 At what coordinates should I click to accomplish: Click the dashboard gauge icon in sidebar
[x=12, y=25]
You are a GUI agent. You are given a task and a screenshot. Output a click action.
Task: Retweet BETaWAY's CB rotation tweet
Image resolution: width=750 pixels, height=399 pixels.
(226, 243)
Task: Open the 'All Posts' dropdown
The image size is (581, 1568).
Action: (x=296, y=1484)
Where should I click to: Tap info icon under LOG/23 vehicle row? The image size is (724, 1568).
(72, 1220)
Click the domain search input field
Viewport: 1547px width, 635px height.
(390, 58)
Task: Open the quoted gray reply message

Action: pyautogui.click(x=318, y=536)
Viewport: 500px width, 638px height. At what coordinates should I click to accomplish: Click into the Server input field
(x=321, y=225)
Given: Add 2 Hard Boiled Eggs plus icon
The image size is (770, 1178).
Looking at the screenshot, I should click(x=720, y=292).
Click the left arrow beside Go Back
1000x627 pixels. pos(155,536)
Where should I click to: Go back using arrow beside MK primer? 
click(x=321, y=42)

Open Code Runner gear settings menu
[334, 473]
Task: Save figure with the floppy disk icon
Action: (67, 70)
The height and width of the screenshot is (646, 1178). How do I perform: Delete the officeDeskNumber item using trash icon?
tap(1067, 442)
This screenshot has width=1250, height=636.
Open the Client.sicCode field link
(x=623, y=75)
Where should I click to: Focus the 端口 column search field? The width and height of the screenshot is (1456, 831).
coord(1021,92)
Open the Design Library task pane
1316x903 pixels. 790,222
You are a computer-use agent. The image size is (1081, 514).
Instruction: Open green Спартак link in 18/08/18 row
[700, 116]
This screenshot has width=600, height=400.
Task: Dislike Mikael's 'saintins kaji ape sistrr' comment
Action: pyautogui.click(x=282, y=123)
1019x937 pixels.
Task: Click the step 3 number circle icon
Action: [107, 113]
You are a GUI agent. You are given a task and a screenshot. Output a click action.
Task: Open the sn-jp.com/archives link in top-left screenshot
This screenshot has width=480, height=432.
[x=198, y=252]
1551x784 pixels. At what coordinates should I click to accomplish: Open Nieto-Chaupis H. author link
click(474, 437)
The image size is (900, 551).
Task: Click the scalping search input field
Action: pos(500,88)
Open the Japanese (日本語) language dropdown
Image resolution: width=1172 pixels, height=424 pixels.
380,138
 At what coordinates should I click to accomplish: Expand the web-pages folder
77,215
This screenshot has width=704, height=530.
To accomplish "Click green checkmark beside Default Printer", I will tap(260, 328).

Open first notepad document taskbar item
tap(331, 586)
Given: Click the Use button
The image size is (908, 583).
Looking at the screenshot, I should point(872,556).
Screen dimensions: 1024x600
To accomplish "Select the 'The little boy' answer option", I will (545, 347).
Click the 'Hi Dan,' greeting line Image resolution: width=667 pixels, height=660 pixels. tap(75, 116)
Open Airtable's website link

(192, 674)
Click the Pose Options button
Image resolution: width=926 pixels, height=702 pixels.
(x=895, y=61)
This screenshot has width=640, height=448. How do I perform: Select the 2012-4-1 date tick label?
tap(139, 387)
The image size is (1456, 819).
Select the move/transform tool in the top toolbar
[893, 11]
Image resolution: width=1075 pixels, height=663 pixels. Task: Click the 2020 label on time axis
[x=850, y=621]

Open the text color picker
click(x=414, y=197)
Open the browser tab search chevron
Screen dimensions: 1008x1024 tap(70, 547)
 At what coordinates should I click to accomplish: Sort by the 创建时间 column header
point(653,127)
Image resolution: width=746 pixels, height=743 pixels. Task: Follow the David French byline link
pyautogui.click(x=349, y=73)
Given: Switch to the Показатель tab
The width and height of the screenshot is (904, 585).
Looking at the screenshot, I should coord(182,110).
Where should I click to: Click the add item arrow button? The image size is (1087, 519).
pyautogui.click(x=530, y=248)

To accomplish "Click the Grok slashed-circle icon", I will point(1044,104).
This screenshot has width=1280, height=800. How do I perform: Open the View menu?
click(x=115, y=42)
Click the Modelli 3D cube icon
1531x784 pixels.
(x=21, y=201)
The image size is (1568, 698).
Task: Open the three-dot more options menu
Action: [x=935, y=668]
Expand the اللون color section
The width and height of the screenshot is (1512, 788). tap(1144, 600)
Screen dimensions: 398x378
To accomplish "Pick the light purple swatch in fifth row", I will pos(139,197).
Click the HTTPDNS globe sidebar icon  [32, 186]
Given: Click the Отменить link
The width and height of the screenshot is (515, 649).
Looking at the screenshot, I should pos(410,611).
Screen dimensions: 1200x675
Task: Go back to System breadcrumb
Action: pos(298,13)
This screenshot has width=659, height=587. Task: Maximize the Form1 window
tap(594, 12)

§ Goal of the exercise: Pull out each line of the entries above that contains the string "button". Treat case as significant.

§ Right answer:
Given: Click the Use button
Click the Pose Options button
Where should I click to: Click the add item arrow button? The image size is (1087, 519).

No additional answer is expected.